§ Material
------------------------------------------------------------

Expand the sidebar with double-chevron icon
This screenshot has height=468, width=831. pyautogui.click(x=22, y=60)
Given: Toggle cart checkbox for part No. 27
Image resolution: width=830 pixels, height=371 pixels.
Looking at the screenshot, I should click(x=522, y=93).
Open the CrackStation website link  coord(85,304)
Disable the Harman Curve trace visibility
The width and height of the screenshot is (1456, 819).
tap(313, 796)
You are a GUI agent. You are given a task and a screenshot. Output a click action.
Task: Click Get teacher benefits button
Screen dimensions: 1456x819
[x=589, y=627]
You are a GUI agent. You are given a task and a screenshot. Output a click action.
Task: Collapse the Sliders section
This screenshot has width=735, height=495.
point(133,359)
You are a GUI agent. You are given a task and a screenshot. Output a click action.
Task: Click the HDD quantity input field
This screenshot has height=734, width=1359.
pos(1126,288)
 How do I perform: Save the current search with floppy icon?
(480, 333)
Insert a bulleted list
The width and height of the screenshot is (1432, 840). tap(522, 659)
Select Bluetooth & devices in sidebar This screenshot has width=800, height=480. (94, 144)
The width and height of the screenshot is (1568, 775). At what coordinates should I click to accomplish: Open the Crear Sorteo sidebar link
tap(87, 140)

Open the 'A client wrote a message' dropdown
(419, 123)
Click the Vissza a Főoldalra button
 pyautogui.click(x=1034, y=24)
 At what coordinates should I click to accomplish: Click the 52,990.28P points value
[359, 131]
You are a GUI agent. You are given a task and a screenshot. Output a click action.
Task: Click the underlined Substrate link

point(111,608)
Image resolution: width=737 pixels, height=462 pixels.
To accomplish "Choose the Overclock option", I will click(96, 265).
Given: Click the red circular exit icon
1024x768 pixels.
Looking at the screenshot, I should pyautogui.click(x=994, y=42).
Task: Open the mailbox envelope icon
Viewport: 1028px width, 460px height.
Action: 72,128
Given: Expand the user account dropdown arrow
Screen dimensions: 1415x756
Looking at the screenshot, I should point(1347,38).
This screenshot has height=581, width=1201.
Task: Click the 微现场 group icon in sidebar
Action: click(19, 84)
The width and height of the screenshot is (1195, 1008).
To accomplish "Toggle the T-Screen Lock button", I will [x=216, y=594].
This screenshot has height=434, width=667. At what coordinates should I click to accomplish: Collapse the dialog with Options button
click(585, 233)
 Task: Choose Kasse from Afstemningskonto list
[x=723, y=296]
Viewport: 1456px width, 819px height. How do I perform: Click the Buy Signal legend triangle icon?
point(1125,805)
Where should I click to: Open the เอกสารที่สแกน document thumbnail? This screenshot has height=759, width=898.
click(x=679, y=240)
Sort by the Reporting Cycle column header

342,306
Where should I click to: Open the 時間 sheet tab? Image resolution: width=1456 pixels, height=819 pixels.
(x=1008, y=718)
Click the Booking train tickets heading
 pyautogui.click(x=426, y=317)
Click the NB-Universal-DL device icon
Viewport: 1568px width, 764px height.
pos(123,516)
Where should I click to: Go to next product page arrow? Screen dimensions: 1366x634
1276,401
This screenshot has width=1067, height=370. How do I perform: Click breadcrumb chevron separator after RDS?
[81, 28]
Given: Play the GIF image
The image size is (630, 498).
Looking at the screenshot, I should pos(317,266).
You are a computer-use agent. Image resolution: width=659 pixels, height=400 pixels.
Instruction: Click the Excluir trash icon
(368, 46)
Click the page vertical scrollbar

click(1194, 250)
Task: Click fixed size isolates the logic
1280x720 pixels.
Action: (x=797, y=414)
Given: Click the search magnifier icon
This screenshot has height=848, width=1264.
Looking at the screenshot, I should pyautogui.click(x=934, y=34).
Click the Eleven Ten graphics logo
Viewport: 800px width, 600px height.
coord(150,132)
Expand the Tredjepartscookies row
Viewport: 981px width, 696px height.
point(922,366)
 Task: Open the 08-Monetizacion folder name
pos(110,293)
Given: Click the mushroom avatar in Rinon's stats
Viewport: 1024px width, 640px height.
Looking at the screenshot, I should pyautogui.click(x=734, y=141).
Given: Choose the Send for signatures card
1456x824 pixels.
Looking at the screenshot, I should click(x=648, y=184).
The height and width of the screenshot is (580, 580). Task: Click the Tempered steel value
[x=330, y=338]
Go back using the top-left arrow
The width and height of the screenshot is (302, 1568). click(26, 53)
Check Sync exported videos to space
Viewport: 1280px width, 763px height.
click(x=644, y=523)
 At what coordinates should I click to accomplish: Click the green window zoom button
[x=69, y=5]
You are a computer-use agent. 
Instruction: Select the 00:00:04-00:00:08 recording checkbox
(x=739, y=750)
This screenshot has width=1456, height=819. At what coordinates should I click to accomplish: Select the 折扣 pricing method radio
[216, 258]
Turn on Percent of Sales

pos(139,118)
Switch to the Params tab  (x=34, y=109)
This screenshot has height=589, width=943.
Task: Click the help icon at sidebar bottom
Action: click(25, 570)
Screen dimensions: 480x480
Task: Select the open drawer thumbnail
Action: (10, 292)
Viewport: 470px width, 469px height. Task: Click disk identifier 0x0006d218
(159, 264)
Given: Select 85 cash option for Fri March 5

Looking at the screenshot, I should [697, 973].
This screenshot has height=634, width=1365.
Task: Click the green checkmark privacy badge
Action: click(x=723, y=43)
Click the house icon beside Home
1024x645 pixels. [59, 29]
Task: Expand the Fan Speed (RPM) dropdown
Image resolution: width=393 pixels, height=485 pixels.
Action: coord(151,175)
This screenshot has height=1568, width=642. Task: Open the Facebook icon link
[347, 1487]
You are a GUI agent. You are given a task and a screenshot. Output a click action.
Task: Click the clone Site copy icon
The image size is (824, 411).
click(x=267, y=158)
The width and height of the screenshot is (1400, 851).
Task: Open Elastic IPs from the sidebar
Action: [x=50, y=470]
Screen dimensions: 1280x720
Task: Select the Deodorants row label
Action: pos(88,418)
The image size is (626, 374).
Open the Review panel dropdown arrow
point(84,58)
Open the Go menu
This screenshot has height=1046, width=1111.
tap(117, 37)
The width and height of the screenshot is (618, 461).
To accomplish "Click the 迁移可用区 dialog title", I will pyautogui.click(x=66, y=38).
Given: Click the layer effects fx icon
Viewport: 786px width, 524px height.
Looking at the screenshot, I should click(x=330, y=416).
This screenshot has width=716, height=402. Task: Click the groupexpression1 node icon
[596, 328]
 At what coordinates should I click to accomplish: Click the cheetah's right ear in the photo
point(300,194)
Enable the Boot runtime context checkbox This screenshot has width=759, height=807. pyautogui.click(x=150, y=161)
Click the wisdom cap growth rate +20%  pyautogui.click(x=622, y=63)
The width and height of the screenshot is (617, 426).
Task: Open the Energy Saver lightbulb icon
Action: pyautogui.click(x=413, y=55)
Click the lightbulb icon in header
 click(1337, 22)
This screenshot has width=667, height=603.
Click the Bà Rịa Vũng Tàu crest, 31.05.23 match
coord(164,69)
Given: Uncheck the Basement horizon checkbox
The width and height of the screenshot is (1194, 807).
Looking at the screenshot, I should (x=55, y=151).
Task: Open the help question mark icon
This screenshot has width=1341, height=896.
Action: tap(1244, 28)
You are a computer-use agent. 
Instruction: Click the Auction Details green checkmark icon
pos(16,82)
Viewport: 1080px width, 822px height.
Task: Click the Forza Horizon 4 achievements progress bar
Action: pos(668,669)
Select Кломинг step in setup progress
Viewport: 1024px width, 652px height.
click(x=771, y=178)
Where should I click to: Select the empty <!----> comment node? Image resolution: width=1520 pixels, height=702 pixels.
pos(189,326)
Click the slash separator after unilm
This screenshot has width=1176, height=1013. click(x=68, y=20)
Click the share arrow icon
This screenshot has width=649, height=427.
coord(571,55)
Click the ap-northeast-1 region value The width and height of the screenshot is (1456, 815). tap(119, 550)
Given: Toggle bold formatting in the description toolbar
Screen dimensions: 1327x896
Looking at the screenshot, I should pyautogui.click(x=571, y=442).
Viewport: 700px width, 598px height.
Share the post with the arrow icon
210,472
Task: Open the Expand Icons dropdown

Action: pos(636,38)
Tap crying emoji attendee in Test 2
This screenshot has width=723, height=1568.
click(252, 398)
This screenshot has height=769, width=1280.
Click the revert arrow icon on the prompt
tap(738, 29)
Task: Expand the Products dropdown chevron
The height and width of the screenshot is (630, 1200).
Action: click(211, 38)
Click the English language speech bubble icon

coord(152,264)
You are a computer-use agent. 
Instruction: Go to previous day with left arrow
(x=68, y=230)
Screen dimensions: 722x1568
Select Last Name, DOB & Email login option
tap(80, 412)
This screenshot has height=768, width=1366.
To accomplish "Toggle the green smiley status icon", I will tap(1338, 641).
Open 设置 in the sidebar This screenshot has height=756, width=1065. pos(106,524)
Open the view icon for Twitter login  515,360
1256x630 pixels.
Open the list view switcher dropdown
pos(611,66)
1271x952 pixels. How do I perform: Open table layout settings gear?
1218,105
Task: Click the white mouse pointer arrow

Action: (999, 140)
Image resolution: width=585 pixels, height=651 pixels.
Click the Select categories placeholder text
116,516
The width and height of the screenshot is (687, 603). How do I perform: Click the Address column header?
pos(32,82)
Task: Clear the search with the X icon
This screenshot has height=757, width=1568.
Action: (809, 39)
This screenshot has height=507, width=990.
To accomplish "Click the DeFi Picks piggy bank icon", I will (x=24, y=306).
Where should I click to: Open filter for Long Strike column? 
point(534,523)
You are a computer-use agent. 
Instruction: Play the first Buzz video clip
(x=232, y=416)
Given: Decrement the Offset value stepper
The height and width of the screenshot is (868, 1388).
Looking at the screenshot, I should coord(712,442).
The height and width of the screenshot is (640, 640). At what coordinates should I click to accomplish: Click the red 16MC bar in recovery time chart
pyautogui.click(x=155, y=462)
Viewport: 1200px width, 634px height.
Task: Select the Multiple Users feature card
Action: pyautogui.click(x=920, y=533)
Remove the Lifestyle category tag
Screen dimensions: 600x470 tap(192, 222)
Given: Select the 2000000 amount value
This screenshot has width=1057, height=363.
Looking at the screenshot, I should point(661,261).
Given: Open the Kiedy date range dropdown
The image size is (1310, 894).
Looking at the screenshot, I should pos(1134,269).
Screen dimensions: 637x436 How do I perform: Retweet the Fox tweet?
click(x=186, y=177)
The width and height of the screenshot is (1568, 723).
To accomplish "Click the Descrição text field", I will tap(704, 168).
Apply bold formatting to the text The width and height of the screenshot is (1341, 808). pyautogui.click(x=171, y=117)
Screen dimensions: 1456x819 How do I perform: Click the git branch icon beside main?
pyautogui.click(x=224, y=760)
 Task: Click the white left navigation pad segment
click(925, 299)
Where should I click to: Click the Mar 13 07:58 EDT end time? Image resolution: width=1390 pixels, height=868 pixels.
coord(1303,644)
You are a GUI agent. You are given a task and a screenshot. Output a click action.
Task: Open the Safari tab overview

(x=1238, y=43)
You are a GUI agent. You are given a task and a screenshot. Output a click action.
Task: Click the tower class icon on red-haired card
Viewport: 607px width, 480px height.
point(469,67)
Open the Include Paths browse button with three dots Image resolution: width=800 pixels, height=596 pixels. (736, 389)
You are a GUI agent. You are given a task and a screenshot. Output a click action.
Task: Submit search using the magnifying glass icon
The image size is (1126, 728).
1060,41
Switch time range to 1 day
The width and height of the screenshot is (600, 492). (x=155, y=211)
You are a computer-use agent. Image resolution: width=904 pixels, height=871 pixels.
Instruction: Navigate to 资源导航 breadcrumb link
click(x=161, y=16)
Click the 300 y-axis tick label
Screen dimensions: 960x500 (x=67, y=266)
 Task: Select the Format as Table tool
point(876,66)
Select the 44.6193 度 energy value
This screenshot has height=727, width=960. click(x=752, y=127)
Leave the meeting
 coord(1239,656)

------------------------------------------------------------

Count the lines in the records that contain the word "dropdown", treating case as significant. Give only the number.

8